*Data in this exercise*:
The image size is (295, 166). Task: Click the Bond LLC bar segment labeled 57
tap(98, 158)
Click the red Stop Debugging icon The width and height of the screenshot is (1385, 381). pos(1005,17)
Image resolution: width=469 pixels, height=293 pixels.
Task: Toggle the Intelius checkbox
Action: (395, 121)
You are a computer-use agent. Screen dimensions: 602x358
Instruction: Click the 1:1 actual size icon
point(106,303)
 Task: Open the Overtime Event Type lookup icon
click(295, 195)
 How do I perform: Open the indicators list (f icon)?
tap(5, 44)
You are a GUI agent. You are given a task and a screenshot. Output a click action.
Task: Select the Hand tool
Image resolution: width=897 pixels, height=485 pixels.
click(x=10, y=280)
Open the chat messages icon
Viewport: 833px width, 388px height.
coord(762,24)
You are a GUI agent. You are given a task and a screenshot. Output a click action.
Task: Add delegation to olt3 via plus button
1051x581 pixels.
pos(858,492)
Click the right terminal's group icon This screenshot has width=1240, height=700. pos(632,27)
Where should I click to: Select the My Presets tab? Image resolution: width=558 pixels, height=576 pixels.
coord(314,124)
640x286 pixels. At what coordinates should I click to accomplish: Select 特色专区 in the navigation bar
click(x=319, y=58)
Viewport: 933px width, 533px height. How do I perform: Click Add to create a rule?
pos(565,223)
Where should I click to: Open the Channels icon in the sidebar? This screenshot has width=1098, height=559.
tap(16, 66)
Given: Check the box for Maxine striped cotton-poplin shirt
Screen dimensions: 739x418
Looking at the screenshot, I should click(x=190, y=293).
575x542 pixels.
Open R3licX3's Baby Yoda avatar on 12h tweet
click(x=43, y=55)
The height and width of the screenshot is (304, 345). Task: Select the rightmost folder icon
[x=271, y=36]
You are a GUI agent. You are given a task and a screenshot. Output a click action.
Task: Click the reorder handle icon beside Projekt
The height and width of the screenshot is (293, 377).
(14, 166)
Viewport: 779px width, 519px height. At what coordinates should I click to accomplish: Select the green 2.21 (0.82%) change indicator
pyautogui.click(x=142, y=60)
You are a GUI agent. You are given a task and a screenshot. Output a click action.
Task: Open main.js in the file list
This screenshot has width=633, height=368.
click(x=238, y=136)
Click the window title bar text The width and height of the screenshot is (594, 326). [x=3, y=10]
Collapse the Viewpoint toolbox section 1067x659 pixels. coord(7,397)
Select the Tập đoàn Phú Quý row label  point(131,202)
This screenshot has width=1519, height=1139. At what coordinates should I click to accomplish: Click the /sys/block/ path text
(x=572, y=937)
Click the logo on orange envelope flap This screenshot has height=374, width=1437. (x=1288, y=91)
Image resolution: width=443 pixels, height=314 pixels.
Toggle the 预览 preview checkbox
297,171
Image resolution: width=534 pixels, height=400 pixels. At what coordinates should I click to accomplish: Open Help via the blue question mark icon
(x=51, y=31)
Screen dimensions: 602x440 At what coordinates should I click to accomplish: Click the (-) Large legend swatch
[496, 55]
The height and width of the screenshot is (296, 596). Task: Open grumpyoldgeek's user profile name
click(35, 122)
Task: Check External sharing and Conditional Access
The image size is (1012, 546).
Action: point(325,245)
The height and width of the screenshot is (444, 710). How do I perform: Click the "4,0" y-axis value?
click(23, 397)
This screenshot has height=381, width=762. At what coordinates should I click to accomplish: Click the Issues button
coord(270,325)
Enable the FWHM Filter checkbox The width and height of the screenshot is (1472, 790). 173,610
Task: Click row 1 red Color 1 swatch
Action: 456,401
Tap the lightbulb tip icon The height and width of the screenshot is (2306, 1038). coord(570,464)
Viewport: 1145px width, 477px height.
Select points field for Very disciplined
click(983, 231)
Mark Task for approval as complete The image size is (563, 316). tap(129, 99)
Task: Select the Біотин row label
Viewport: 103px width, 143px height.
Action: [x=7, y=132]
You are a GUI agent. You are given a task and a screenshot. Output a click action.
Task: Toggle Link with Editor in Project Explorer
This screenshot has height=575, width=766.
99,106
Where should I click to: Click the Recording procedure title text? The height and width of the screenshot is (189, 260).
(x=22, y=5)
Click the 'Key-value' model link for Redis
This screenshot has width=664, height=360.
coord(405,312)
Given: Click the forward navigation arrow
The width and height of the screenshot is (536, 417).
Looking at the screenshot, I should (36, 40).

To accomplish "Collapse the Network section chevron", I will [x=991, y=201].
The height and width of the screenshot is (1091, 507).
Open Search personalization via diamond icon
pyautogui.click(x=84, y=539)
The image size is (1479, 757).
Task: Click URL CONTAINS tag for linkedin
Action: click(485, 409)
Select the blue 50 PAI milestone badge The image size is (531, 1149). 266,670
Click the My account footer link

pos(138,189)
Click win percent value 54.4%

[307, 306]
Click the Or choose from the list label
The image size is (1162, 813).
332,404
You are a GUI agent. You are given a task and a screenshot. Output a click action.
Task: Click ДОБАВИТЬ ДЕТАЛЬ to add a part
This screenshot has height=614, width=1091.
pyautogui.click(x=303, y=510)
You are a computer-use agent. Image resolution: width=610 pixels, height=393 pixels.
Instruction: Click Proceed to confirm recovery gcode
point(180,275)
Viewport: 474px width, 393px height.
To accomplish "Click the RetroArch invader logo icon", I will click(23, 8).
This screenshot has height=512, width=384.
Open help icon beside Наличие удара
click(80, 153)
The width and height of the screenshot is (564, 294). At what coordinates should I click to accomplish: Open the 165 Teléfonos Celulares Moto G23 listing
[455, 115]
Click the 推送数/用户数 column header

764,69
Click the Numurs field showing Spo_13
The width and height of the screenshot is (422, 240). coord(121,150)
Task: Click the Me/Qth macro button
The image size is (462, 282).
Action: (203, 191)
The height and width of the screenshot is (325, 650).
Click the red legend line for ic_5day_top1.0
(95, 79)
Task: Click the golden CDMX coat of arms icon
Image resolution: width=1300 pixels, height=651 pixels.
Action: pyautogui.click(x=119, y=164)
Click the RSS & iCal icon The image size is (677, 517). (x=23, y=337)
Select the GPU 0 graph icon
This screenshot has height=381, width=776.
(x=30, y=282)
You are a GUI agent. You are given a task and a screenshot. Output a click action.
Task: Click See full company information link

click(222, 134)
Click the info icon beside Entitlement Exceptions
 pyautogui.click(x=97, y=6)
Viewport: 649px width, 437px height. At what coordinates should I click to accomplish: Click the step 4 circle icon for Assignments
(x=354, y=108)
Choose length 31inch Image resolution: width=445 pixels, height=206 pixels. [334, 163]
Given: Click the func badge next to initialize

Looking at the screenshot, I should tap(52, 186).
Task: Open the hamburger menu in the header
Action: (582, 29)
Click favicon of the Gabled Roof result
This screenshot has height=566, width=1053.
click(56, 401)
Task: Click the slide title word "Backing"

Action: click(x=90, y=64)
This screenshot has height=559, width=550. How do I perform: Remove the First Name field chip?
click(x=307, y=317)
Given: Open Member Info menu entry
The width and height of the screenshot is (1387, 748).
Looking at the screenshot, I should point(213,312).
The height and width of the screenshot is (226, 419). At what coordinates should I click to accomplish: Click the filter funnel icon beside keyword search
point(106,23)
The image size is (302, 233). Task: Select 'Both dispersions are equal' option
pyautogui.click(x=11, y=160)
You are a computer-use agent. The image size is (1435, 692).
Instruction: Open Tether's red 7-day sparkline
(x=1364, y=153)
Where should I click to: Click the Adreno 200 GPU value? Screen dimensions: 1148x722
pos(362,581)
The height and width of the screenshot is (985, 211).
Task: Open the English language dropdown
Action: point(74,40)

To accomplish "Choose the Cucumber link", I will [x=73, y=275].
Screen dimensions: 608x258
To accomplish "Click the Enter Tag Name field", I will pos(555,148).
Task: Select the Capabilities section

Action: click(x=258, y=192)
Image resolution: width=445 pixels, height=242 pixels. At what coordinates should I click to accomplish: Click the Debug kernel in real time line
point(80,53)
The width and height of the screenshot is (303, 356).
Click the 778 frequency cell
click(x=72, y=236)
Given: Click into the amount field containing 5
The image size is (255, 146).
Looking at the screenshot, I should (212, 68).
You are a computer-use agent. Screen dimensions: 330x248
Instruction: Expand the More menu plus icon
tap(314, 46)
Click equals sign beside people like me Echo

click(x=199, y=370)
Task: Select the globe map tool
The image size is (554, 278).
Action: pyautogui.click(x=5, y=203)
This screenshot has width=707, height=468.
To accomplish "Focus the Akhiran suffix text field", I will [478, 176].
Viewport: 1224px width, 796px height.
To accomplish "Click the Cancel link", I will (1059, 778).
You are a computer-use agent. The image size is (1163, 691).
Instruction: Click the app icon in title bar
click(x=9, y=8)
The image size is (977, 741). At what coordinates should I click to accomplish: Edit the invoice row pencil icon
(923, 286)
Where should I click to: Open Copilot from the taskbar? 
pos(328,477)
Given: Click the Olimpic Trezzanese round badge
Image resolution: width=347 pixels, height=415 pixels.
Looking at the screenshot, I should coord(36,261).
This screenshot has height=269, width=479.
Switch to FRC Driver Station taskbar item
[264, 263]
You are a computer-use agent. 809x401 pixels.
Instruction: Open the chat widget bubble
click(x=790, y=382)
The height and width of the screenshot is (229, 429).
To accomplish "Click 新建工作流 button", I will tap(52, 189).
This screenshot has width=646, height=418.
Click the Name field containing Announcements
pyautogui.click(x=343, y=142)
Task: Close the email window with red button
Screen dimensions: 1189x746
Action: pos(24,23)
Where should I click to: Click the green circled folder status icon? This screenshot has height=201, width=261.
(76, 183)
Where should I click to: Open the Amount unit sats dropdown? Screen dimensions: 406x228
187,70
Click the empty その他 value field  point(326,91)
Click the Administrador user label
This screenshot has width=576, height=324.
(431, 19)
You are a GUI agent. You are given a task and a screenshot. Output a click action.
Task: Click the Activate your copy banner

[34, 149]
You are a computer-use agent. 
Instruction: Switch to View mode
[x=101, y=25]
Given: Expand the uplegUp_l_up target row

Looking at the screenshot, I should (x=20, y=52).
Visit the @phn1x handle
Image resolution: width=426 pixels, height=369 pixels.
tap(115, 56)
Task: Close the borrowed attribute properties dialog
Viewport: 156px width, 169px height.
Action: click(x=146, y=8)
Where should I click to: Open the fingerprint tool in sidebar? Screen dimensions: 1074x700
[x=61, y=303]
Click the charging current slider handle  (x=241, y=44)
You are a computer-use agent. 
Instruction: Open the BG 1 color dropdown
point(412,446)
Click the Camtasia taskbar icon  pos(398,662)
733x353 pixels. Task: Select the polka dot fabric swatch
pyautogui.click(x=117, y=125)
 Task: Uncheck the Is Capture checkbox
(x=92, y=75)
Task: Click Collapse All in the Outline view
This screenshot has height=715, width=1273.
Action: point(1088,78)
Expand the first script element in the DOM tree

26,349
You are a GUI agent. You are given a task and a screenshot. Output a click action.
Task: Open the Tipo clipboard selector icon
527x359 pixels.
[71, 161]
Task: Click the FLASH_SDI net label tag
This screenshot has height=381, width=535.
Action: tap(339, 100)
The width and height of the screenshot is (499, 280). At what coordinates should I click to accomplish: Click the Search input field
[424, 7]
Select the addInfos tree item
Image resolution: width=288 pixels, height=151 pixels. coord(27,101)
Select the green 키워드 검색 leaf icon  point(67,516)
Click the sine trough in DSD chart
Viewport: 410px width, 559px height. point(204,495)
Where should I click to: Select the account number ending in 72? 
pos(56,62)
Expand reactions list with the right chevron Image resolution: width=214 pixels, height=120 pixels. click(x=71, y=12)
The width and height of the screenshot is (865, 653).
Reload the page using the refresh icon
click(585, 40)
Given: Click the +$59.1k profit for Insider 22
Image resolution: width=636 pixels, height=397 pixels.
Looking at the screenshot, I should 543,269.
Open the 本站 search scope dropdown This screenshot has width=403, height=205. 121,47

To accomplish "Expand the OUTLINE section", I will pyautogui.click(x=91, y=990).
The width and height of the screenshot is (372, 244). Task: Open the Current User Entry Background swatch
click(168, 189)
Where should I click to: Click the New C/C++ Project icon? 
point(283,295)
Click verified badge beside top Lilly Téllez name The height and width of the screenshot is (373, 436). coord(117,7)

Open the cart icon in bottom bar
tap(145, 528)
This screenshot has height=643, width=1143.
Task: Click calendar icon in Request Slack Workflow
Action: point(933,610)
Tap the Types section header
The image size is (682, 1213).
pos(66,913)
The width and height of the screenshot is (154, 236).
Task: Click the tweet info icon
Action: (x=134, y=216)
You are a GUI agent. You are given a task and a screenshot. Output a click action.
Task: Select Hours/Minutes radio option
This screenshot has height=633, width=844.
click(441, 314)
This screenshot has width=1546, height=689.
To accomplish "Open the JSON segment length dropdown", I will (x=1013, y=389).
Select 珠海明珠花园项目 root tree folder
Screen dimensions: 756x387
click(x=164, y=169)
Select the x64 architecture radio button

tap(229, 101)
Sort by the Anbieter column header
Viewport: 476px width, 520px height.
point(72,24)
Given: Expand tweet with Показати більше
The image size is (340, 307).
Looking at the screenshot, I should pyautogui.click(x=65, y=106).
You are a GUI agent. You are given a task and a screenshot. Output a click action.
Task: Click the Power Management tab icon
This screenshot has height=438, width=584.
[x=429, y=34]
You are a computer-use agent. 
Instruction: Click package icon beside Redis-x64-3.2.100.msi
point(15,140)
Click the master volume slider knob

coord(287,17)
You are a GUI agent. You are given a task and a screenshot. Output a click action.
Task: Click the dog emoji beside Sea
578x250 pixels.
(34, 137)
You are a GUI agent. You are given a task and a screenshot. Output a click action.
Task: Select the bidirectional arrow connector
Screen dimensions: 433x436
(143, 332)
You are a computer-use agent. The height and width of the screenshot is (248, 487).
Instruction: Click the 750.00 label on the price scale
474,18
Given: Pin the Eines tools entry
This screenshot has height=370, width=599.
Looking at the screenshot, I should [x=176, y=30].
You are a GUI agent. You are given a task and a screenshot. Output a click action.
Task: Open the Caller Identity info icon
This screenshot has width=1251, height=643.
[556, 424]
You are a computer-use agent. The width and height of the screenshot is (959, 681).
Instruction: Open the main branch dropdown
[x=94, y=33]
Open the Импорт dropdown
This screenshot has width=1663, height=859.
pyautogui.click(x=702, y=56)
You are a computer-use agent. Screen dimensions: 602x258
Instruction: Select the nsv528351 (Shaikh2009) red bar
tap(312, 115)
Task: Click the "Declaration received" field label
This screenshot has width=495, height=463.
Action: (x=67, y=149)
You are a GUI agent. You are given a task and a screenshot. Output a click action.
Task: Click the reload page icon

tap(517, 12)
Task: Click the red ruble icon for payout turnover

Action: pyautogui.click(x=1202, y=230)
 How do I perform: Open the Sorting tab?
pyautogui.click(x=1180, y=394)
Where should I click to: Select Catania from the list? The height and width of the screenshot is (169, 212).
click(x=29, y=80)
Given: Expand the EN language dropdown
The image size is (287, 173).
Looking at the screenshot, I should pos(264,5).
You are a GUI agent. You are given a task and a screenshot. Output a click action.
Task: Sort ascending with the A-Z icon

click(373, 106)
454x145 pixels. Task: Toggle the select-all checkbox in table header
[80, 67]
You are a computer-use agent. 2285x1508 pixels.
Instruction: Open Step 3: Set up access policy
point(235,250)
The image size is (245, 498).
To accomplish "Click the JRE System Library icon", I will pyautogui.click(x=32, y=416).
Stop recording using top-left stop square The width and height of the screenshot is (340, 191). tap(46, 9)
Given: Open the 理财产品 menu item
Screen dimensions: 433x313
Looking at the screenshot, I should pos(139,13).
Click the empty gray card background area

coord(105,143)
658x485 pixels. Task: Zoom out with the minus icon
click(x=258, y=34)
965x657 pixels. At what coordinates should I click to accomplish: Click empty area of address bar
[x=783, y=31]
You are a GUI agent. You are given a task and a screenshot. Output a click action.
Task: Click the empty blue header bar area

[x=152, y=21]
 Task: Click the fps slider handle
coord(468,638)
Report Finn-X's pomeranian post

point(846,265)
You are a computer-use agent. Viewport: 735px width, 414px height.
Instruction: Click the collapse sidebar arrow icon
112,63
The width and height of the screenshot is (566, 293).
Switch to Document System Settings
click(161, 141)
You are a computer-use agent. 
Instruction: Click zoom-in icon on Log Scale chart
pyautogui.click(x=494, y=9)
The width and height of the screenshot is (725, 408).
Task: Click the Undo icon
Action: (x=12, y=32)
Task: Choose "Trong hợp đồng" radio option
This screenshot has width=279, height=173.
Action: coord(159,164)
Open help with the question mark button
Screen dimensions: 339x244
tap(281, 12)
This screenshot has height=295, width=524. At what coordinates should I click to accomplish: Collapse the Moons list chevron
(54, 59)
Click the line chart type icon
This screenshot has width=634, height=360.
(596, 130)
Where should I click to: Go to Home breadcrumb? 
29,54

*What you will do*: Replace "GUI agent" with "desktop agent" in the stretch of records from the line containing "You are a computer-use agent. Screen dimensions: 602x358" through the line containing "Collapse the Viewpoint", and give back only those lines with nothing else changed.

*Answer to the problem*:
You are a computer-use agent. Screen dimensions: 602x358
Instruction: Click the 1:1 actual size icon
point(106,303)
 Task: Open the Overtime Event Type lookup icon
click(295, 195)
 How do I perform: Open the indicators list (f icon)?
tap(5, 44)
You are a desktop agent. You are given a task and a screenshot. Output a click action.
Task: Select the Hand tool
Image resolution: width=897 pixels, height=485 pixels.
click(x=10, y=280)
Open the chat messages icon
Viewport: 833px width, 388px height.
coord(762,24)
You are a desktop agent. You are given a task and a screenshot. Output a click action.
Task: Add delegation to olt3 via plus button
1051x581 pixels.
pos(858,492)
Click the right terminal's group icon This screenshot has width=1240, height=700. pos(632,27)
Where should I click to: Select the My Presets tab? Image resolution: width=558 pixels, height=576 pixels.
coord(314,124)
640x286 pixels. At what coordinates should I click to accomplish: Select 特色专区 in the navigation bar
click(x=319, y=58)
Viewport: 933px width, 533px height. How do I perform: Click Add to create a rule?
pos(565,223)
Where should I click to: Open the Channels icon in the sidebar? This screenshot has width=1098, height=559.
tap(16, 66)
Given: Check the box for Maxine striped cotton-poplin shirt
Screen dimensions: 739x418
Looking at the screenshot, I should click(x=190, y=293).
575x542 pixels.
Open R3licX3's Baby Yoda avatar on 12h tweet
click(x=43, y=55)
The height and width of the screenshot is (304, 345). Task: Select the rightmost folder icon
[x=271, y=36]
You are a desktop agent. You are given a task and a screenshot. Output a click action.
Task: Click the reorder handle icon beside Projekt
The height and width of the screenshot is (293, 377).
(14, 166)
Viewport: 779px width, 519px height. At what coordinates should I click to accomplish: Select the green 2.21 (0.82%) change indicator
pyautogui.click(x=142, y=60)
You are a desktop agent. You are given a task and a screenshot. Output a click action.
Task: Open main.js in the file list
This screenshot has width=633, height=368.
click(x=238, y=136)
Click the window title bar text The width and height of the screenshot is (594, 326). [x=3, y=10]
Collapse the Viewpoint toolbox section 1067x659 pixels. coord(7,397)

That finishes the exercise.